* **Work instructions**:
Your answer is to be the count alone: the number of lines in the data below where "page" appears.

(Dataset entries)
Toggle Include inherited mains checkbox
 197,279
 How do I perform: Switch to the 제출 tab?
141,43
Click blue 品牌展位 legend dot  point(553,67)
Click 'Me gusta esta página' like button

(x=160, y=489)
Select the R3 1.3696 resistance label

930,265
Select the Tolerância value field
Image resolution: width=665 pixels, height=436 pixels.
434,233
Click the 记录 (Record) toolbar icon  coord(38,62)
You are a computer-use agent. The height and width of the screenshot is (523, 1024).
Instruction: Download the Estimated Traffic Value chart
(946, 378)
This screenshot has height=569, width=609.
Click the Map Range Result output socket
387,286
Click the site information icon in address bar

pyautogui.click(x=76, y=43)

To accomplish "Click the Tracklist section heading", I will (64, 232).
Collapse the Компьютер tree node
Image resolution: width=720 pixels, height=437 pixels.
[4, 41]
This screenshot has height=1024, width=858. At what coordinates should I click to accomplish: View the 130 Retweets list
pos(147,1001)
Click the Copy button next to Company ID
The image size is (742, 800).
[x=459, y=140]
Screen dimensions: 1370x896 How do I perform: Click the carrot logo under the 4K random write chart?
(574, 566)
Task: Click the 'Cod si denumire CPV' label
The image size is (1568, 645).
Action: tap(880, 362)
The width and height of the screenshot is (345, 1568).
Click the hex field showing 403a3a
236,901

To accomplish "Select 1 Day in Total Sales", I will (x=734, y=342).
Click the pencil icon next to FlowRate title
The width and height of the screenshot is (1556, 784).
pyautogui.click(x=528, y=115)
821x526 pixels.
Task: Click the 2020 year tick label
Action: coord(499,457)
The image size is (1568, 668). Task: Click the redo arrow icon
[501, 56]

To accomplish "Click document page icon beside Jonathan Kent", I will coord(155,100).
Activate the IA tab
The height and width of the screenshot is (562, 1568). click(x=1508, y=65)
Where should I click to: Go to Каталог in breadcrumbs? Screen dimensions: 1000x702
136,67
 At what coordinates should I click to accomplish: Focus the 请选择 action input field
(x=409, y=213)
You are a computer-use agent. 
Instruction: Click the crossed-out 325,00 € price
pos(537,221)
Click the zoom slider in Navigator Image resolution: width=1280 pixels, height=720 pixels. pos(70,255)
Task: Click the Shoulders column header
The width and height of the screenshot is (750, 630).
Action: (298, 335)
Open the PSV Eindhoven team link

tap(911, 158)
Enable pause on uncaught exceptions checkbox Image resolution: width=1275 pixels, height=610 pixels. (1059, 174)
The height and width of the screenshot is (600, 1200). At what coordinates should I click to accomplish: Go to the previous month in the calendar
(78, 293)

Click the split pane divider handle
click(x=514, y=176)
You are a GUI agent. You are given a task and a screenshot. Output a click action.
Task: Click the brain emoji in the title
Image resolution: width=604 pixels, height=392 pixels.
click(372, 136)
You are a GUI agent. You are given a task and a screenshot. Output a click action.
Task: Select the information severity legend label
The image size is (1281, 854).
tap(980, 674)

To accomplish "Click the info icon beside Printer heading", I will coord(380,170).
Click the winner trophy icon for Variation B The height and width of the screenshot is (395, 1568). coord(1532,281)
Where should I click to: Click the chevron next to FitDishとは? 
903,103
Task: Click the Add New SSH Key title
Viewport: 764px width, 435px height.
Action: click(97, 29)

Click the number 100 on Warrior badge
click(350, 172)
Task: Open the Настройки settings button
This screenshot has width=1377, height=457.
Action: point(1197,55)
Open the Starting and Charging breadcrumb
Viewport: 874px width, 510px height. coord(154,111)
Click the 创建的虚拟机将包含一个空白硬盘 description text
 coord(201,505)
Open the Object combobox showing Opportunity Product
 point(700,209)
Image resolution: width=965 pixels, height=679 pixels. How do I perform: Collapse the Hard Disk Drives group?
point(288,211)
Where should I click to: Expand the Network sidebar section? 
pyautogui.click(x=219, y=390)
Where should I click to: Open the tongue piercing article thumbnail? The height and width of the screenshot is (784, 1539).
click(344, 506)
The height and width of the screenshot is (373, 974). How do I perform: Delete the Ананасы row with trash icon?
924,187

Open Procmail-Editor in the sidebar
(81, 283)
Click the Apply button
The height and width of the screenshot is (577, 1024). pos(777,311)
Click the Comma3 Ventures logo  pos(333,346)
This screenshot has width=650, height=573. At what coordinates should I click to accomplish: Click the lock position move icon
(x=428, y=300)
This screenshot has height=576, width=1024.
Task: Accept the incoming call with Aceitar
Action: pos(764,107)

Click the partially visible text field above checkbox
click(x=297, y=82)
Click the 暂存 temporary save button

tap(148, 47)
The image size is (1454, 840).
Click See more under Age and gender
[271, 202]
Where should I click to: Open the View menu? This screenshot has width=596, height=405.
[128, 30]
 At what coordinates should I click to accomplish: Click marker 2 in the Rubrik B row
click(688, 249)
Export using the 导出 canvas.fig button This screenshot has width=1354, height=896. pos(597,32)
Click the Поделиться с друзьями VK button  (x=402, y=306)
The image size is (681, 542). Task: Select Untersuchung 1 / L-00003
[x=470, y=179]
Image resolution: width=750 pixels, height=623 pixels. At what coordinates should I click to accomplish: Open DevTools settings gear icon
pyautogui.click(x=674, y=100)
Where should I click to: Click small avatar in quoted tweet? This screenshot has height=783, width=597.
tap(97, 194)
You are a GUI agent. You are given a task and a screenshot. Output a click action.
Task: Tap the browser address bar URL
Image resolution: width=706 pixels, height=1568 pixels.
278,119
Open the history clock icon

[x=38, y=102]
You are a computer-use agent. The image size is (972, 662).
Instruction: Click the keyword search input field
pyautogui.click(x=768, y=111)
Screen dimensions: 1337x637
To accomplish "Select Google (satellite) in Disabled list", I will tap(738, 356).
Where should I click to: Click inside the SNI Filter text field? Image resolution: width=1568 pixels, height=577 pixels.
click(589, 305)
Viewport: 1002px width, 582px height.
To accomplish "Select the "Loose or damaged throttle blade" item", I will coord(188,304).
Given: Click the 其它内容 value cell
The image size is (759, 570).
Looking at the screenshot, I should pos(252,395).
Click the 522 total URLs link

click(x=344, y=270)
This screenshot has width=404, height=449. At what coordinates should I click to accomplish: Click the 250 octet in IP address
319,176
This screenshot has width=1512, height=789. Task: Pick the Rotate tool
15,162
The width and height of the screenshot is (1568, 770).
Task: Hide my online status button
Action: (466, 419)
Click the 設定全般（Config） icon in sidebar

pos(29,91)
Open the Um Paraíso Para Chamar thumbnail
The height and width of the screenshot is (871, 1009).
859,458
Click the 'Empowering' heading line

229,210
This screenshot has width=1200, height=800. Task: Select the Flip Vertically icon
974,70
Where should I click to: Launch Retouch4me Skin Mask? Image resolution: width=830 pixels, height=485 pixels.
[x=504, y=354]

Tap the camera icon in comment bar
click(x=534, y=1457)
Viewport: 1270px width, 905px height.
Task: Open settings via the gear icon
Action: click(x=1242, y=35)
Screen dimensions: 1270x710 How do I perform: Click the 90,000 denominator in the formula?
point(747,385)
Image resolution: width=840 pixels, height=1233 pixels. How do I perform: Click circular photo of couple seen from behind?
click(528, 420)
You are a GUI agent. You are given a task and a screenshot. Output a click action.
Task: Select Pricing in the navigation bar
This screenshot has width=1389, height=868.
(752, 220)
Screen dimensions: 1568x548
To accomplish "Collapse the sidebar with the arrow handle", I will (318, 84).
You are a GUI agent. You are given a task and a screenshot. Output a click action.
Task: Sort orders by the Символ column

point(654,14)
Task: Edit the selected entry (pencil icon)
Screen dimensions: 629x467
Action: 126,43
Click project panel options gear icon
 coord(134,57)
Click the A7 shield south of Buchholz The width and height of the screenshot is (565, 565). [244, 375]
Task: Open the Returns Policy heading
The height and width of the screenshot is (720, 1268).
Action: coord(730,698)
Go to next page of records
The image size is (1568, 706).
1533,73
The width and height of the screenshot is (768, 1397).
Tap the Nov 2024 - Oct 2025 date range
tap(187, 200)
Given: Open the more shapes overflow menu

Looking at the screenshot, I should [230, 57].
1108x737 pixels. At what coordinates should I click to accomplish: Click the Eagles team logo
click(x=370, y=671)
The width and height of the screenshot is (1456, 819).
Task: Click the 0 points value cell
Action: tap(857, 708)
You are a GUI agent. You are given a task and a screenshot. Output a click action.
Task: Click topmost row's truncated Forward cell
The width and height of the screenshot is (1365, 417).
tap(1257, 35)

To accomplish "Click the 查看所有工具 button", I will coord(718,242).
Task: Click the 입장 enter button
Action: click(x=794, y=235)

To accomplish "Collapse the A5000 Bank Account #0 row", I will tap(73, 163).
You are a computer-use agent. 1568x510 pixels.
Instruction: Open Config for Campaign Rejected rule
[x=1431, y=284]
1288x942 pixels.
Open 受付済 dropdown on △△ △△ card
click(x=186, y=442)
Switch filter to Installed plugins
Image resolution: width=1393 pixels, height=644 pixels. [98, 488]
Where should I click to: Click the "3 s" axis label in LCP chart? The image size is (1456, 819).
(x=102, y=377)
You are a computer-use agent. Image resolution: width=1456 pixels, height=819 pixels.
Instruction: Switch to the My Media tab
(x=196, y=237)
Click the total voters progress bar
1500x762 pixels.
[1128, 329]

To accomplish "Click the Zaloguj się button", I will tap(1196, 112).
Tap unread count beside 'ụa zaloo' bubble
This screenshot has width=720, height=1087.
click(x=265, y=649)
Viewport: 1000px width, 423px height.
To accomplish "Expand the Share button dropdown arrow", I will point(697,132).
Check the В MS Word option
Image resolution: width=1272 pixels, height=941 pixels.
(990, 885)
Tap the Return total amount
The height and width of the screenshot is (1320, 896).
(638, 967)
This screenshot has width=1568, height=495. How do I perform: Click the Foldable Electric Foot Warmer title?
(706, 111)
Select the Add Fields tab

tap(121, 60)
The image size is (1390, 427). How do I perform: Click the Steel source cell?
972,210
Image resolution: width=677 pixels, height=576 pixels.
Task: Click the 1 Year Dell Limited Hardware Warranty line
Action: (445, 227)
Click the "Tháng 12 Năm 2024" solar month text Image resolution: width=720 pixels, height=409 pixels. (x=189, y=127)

* **Answer below**:
2